Location
- 5300 Carillo Street Coral Gables, Florida 33146 United States
- Coordinates: 25°43′16.42″N 80°16′26.59″W﻿ / ﻿25.7212278°N 80.2740528°W

Information
- Type: K-8 Center
- Established: 1954; 72 years ago
- School district: Miami-Dade County Public Schools
- Principal: Dr. Michelle Sanchez-Perez
- Faculty: 23.0 (on an FTE basis)
- Grades: K-8
- Enrollment: 357 (2023-24)
- Student to teacher ratio: 15.52
- Colors: Green and Orange
- Mascot: Crab
- Website: westlab.dadeschools.net

= Henry S. West Laboratory School =

Henry S. West Laboratory School is a K-8 school in Coral Gables, Florida, United States, on the University of Miami campus and is part of the Miami-Dade County Public Schools system.

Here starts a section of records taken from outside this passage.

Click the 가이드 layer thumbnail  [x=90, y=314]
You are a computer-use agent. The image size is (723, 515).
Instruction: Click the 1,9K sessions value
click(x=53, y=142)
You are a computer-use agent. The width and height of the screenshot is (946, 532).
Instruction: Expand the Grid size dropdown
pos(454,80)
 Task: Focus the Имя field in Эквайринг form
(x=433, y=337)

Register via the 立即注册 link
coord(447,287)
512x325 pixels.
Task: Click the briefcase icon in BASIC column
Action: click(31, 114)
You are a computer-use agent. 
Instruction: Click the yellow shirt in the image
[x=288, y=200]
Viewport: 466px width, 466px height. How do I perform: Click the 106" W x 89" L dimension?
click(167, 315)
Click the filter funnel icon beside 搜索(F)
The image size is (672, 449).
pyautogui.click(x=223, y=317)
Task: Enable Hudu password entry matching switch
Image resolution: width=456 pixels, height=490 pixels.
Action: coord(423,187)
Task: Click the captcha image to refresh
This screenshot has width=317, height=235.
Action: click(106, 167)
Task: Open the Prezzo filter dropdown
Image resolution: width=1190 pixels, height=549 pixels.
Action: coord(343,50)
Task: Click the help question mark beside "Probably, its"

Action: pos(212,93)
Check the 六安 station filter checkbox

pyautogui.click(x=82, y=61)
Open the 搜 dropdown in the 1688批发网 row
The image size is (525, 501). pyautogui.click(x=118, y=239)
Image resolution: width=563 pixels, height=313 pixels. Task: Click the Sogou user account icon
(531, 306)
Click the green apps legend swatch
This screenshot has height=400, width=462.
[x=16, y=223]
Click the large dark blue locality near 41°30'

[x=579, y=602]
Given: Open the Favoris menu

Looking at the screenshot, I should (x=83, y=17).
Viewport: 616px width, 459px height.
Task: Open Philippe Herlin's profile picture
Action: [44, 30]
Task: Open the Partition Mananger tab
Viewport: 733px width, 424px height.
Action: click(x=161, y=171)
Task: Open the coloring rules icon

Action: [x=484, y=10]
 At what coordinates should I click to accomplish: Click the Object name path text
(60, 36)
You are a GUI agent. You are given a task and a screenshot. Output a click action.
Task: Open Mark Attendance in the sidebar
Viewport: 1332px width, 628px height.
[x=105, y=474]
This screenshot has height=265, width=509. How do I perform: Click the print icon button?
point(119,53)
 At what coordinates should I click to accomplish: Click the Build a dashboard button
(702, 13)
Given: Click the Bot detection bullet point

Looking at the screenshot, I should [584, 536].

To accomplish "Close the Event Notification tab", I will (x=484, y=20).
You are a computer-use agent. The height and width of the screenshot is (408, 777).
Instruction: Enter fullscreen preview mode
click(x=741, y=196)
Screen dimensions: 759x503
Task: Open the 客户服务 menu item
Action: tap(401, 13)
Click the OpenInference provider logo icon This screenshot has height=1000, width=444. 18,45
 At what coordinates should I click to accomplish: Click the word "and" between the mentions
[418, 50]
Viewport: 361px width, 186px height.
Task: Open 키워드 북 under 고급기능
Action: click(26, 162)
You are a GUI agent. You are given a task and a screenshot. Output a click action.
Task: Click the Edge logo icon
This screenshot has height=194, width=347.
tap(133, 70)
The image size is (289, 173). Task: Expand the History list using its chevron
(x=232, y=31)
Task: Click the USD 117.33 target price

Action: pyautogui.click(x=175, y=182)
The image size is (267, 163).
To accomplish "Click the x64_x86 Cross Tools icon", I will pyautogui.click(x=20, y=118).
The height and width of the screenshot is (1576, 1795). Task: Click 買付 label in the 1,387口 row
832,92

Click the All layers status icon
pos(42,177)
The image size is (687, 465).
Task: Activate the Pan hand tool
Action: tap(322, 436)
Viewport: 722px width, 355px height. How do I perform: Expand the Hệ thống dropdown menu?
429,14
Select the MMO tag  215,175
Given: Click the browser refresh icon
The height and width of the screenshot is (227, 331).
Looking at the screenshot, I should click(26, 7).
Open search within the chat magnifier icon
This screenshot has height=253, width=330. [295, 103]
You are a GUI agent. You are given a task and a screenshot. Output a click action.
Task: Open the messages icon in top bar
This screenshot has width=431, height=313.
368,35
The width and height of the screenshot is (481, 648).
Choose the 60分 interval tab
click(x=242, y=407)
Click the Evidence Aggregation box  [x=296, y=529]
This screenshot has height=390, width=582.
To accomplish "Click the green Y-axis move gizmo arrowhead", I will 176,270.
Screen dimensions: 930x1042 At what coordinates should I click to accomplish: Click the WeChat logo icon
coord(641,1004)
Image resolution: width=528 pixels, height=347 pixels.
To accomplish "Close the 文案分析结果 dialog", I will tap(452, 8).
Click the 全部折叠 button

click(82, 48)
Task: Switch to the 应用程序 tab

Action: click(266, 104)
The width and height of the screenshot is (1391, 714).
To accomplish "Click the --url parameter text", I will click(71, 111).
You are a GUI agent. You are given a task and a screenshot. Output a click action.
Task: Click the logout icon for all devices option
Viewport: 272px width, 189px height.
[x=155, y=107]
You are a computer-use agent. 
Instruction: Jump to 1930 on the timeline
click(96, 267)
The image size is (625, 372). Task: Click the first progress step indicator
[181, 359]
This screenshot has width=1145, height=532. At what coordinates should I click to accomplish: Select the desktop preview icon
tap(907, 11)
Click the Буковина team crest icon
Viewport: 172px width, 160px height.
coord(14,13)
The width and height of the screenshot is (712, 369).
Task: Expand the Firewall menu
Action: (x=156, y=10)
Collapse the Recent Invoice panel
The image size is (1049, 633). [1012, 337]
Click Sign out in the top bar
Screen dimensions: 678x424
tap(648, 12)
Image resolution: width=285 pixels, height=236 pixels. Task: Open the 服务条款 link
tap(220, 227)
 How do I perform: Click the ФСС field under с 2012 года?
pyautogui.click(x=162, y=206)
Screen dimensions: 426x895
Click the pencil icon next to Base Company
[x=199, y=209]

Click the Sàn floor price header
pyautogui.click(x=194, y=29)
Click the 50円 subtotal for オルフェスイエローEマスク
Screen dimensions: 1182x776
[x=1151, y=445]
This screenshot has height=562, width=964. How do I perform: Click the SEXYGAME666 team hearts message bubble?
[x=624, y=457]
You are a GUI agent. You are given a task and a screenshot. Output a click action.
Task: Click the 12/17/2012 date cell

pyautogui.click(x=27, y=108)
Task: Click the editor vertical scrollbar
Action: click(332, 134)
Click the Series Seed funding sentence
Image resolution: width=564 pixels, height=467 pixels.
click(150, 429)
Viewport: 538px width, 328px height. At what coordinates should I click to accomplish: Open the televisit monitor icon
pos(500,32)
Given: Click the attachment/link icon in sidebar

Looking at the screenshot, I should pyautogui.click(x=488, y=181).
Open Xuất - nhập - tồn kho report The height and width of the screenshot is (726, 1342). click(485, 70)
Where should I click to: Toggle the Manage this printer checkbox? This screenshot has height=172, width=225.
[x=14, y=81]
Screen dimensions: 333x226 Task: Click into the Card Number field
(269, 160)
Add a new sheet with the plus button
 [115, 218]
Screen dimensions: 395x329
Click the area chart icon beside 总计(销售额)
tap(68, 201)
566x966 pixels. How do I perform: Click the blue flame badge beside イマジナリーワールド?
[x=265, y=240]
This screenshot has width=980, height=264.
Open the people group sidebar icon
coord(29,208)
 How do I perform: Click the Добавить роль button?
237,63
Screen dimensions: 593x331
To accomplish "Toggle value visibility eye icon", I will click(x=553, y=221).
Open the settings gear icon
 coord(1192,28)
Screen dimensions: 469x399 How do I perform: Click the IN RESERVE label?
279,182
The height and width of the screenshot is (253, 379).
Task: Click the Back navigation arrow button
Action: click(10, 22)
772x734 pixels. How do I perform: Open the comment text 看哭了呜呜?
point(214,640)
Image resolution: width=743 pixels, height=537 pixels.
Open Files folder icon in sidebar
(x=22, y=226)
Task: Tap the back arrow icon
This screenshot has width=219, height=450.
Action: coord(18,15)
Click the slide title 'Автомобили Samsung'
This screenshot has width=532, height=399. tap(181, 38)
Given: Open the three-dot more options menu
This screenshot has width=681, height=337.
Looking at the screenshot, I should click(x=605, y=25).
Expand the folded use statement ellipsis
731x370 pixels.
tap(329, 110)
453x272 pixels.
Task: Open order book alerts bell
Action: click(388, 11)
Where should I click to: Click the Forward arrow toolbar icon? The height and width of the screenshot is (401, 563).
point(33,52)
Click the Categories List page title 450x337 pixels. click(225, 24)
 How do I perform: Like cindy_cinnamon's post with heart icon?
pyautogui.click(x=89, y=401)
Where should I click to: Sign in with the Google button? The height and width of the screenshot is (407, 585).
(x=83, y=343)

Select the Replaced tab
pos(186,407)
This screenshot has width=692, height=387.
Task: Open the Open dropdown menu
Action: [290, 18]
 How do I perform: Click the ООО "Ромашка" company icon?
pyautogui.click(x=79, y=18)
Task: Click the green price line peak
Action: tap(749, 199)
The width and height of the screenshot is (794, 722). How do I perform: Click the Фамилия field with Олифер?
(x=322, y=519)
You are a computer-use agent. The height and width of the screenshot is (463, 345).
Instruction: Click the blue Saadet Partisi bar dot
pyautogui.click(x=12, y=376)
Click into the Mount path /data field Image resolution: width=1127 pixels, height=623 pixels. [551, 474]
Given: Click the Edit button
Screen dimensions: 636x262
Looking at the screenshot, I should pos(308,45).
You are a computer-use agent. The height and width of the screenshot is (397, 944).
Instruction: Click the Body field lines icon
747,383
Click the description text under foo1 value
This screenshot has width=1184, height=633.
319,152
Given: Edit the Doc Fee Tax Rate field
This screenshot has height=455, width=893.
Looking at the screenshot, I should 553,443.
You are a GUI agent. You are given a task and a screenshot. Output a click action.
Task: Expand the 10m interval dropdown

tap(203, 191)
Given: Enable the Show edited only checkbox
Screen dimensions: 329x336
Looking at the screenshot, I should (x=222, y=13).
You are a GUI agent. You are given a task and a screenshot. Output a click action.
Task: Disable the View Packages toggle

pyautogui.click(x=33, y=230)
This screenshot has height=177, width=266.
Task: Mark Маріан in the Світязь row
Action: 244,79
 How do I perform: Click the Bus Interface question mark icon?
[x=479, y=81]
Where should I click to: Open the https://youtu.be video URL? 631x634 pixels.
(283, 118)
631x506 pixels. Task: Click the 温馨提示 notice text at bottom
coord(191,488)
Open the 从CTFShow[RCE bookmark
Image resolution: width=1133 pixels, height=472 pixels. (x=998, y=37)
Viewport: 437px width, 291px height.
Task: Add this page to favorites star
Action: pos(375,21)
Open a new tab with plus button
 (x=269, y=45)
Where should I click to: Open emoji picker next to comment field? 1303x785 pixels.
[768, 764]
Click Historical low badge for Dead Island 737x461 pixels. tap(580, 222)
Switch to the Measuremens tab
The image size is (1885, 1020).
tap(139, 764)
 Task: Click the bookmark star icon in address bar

As of the 2023-24 school year, it enrolled 357 students and has 23 faculty on a full-time basis for a student-teacher ratio of 15.52, according to National Center for Education Statistics data.

==History==
The Henry S. West Laboratory School is located on the campus of the University of Miami and is part of Miami-Dade County Public Schools. The school was established in 1954, as an experimental school of choice associated with the School of Education at the University of Miami. It was named after Henry Skinner West. and is known for its collaborations with the university's Department of Teaching and Learning, which lead to the development of innovative projects such as scientific programs and the creation of a living habitat. University faculty members and students teach and conduct research throughout the school under the direction of Dr. Shawn Post, as the "Professor in Residence". The peculiarity of this institute lies in its being an experimental school of choice associated with the university's School of Education. Among the past teachers, Aldeen H. Lindgren stands out, a fifth-grade teacher who was named "Best Teacher of All Time" by the L.B. Clements Educational Foundation.

==Awards==
West Laboratory School is graded "A", the highest designation on Florida's six-point assessment scale.

Aldeen H. Lindgren, 5th grade teacher, retired, of Palm City Florida, was recently named "All Time Best Teacher Ever" by the L.B. Clements Educational Foundation.

Nicole Jose, 7th and 8th grade science teacher, won Dade County Science Teachers' Association's Science Teacher of the Year 2025 in the middle school category.